- TO DO
The full set of entries below needs to be written out exactly.

+===+

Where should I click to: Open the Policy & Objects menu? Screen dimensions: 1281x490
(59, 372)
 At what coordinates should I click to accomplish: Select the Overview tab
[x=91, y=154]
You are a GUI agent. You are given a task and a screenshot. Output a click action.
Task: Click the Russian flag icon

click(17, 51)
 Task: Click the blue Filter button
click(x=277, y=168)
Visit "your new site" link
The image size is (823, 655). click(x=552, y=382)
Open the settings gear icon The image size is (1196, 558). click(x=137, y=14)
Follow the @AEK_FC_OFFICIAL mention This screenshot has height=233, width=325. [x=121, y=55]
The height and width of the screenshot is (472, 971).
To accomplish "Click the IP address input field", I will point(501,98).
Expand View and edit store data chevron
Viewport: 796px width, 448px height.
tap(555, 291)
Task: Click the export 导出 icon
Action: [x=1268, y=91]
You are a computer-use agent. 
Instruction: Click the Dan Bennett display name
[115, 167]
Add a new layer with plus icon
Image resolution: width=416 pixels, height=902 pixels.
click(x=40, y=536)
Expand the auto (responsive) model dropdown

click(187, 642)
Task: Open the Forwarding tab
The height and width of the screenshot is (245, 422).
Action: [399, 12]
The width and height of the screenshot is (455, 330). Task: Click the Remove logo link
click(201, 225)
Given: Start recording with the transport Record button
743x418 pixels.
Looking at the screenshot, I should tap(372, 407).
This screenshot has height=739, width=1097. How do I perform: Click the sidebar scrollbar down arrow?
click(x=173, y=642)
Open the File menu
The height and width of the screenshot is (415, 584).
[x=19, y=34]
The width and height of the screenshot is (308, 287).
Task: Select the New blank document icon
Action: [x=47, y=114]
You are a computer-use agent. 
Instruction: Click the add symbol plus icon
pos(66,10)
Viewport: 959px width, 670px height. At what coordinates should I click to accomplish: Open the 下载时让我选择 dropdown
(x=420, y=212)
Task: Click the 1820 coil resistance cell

+===+

- TASK ANSWER
Where should I click to: Open the Policy & Objects menu? Screen dimensions: 1281x490
(59, 372)
 At what coordinates should I click to accomplish: Select the Overview tab
[x=91, y=154]
You are a GUI agent. You are given a task and a screenshot. Output a click action.
Task: Click the Russian flag icon

click(17, 51)
 Task: Click the blue Filter button
click(x=277, y=168)
Visit "your new site" link
The image size is (823, 655). click(x=552, y=382)
Open the settings gear icon The image size is (1196, 558). click(x=137, y=14)
Follow the @AEK_FC_OFFICIAL mention This screenshot has height=233, width=325. [x=121, y=55]
The height and width of the screenshot is (472, 971).
To accomplish "Click the IP address input field", I will point(501,98).
Expand View and edit store data chevron
Viewport: 796px width, 448px height.
tap(555, 291)
Task: Click the export 导出 icon
Action: [x=1268, y=91]
You are a computer-use agent. 
Instruction: Click the Dan Bennett display name
[115, 167]
Add a new layer with plus icon
Image resolution: width=416 pixels, height=902 pixels.
click(x=40, y=536)
Expand the auto (responsive) model dropdown

click(187, 642)
Task: Open the Forwarding tab
The height and width of the screenshot is (245, 422).
Action: [399, 12]
The width and height of the screenshot is (455, 330). Task: Click the Remove logo link
click(201, 225)
Given: Start recording with the transport Record button
743x418 pixels.
Looking at the screenshot, I should tap(372, 407).
This screenshot has height=739, width=1097. How do I perform: Click the sidebar scrollbar down arrow?
click(x=173, y=642)
Open the File menu
The height and width of the screenshot is (415, 584).
[x=19, y=34]
The width and height of the screenshot is (308, 287).
Task: Select the New blank document icon
Action: [x=47, y=114]
You are a computer-use agent. 
Instruction: Click the add symbol plus icon
pos(66,10)
Viewport: 959px width, 670px height. At what coordinates should I click to accomplish: Open the 下载时让我选择 dropdown
(x=420, y=212)
Task: Click the 1820 coil resistance cell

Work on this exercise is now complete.